TRECHO DA FONTE:
Exclusiva Mídia explica: a transferência da capital para Brasília
Saiba como foi o lento processo de saída do litoral para o interior |
A
ideia de transferir a capital do país do litoral (Rio de Janeiro) para o
interior, com o intuito de dinamizar o território brasileiro, levou ao menos
170 anos em gestação, desde a primeira menção durante a Inconfidência Mineira
(1789).
Tiradentes,
o alferes Joaquim José da Silva Xavier, reconhecido como a maior figura da
conspiração patriótica, foi igualmente, o principal responsável pelo projeto de
mudar a capital”, conta o jornalista e pioneiro de Brasília Adirson
Vasconcelos, em seu livro A Mudança da Capital.
A
obra compila várias informações sobre a saída da capital brasileira do litoral
até o sudeste de Goiás. O nome Brasília foi sugestão do “patriarca da
Independência”, José Bonifácio Andrada e Silva, que, antes da Independência, já
defendia a ideia de transferência.
A
crítica à concentração da população brasileira no litoral, entretanto, vinha de
muito antes e já aparecia no livro História do Brasil, de 1627, do frei
franciscano Vicente de Salvador. Segundo ele, os colonizadores portugueses
contentavam-se a “andar arranhando as serras ao longo do mar como
carangueijos”.

[Dados de localização de palavras e elementos]
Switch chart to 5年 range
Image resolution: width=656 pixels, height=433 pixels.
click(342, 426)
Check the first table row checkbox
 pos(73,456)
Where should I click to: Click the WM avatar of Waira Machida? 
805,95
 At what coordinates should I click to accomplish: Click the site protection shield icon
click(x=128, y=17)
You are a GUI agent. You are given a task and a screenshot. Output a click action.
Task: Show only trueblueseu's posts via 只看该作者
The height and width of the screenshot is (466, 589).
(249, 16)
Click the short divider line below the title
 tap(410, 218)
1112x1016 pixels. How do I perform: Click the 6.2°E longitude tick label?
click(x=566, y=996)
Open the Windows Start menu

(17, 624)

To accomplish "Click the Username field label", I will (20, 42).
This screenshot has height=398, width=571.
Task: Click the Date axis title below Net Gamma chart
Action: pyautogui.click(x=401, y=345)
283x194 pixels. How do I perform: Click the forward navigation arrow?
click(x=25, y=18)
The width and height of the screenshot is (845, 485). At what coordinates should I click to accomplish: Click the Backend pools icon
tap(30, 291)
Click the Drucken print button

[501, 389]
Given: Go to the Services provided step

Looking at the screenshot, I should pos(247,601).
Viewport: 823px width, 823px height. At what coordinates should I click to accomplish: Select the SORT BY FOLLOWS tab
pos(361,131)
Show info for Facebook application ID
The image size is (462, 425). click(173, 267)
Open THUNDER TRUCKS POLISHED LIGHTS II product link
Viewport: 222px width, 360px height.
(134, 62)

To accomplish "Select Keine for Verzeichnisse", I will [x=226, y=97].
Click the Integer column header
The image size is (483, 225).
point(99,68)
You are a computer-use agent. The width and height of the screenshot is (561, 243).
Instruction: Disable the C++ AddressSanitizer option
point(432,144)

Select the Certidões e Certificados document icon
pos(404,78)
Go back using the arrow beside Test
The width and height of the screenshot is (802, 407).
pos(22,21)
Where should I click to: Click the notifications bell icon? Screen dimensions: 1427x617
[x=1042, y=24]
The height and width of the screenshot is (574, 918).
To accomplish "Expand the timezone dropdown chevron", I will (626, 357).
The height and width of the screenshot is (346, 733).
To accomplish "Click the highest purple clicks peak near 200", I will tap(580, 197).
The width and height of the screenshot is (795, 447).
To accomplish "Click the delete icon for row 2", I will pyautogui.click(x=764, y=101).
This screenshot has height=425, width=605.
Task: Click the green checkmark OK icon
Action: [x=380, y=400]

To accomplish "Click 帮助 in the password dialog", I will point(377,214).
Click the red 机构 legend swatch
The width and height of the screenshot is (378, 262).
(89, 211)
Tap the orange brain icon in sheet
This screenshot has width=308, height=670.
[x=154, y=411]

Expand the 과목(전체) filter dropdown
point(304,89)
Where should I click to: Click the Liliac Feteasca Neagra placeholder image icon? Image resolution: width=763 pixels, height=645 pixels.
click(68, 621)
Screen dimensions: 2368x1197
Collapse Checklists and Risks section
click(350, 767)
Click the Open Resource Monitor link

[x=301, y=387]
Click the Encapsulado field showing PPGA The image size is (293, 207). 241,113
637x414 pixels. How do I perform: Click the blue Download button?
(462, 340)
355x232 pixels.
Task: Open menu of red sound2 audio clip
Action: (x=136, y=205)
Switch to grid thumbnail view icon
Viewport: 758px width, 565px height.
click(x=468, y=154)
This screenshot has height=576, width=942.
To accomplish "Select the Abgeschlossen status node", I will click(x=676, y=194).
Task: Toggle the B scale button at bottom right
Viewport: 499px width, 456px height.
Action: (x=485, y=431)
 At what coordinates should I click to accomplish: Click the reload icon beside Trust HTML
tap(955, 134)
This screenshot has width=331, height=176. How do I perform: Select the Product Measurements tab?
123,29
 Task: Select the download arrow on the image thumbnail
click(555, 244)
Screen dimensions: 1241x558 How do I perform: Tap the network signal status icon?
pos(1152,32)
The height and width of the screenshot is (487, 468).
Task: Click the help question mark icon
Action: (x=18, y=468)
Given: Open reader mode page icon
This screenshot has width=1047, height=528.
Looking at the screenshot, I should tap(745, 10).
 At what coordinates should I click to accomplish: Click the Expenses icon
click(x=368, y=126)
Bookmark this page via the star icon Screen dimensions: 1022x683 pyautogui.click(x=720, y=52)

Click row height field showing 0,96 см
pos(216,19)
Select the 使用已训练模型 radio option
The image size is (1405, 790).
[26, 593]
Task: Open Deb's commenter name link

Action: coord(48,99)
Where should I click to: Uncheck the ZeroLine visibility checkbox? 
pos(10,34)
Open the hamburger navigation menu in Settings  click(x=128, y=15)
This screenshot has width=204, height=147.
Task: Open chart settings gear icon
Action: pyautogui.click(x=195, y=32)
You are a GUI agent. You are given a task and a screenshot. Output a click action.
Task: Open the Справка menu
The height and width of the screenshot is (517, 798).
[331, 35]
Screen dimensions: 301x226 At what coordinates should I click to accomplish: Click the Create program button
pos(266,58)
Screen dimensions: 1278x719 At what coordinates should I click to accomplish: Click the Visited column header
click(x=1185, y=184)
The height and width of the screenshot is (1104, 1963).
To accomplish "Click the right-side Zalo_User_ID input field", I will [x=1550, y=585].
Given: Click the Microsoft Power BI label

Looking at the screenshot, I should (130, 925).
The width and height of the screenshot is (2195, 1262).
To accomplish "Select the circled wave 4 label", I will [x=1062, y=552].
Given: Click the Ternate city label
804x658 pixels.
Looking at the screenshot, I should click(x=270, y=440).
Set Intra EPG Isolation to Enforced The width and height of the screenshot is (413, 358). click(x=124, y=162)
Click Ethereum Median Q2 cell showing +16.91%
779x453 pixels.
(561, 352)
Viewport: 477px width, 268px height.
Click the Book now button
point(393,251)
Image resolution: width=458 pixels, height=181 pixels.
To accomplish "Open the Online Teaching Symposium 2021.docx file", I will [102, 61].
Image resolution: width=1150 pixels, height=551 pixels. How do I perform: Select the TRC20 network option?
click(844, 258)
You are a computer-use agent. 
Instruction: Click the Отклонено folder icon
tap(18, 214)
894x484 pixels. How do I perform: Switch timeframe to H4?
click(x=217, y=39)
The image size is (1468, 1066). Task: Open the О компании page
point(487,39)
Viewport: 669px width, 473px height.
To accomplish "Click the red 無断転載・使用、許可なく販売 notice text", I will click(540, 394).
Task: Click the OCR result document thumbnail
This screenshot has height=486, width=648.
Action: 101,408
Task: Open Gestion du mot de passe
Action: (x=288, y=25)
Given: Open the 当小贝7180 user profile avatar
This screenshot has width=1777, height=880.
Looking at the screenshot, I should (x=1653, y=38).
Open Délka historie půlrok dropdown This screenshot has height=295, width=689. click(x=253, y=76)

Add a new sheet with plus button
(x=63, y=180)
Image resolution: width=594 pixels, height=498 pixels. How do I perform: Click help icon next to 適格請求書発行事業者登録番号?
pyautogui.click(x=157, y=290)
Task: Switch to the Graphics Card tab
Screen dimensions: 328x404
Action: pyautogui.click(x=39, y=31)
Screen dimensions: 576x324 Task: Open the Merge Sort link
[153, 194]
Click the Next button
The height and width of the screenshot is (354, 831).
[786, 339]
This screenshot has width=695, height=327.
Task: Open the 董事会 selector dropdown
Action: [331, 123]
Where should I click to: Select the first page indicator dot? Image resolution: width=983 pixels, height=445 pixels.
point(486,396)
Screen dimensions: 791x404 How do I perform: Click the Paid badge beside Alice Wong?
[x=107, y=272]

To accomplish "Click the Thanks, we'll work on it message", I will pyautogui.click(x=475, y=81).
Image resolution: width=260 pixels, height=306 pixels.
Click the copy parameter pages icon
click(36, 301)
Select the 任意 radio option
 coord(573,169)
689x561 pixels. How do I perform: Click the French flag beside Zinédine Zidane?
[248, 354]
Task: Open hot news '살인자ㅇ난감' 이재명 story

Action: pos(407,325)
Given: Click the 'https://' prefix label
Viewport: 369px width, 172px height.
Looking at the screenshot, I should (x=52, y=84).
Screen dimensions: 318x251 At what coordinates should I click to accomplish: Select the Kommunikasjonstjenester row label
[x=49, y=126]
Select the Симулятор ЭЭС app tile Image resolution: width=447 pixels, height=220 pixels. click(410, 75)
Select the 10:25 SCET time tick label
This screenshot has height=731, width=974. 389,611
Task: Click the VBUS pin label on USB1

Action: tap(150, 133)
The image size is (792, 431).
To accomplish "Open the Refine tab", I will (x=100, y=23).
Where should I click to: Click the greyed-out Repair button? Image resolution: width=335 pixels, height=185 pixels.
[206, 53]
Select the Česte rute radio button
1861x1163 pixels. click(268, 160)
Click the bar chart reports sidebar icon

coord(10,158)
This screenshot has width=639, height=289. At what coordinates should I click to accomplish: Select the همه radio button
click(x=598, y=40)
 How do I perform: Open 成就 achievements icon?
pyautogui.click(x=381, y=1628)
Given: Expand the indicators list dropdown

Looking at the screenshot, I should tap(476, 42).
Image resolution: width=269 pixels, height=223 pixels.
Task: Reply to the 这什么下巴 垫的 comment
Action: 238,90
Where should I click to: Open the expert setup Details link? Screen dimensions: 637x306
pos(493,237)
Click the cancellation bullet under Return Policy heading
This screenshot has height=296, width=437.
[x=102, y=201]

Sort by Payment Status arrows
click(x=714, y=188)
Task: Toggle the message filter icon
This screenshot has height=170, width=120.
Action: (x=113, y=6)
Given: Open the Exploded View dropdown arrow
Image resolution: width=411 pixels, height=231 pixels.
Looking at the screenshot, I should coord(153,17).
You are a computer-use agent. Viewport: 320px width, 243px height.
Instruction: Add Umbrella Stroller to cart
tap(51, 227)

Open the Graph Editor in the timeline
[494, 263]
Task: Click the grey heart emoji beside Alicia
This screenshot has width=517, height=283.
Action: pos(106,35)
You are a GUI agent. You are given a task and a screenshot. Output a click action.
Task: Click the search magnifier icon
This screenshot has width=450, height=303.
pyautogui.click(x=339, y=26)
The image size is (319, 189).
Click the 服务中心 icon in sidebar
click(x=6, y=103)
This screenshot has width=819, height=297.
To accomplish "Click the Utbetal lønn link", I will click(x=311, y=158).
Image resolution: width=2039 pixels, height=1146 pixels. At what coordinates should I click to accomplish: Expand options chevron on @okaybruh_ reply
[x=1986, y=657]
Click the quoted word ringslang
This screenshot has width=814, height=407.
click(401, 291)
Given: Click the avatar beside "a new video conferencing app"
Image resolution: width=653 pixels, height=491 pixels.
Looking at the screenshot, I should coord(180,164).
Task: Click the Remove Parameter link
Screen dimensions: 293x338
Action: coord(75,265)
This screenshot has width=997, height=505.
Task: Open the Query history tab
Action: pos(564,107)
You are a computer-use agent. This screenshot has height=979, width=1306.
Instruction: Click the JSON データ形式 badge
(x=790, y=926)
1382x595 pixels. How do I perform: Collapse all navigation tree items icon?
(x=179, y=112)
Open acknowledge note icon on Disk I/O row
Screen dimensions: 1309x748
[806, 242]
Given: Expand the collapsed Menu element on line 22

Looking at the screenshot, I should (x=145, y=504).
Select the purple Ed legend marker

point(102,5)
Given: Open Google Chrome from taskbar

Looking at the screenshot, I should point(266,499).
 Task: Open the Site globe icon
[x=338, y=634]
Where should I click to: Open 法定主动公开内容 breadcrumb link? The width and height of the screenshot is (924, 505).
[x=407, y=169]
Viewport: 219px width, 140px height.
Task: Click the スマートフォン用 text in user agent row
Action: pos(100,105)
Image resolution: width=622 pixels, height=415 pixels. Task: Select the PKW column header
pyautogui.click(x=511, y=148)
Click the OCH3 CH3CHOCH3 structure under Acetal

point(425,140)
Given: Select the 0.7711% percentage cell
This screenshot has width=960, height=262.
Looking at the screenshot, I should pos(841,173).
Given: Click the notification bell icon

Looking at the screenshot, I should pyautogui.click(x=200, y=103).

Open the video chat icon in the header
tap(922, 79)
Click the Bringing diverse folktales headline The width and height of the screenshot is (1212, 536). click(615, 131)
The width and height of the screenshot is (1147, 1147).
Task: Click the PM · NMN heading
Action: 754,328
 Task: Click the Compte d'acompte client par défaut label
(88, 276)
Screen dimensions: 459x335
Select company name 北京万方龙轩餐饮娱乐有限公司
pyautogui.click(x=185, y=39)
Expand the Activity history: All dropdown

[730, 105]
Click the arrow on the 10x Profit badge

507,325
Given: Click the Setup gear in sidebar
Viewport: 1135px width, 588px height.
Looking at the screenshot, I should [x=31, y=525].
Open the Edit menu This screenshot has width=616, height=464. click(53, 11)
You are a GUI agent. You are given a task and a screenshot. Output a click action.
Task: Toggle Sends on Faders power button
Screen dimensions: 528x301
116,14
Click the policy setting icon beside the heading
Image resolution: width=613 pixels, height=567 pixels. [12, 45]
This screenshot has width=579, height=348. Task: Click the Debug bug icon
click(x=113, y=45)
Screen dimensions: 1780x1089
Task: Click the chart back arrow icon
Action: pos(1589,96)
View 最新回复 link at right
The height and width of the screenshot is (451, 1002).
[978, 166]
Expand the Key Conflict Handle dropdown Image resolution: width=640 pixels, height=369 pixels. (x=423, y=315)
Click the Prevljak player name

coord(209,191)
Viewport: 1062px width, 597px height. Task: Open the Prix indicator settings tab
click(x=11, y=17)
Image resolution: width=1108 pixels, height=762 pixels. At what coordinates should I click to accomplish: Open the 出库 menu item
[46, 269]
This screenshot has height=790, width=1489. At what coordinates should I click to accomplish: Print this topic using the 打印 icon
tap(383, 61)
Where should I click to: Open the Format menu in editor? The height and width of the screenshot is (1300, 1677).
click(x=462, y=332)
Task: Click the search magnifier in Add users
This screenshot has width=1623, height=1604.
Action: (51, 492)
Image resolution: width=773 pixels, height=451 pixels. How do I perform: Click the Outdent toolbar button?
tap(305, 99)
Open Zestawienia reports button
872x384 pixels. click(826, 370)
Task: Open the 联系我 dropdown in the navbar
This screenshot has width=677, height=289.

DESCRIÇÃO DO PROBLEMA: De acordo com o texto sobre a transferência da capital para Brasília, quem sugeriu o nome Brasília? Os itens não têm qualquer papel nesta tarefa.

TAREFA CONCLUÍDA: José Bonifácio Andrada e Silva, o “patriarca da Independência”.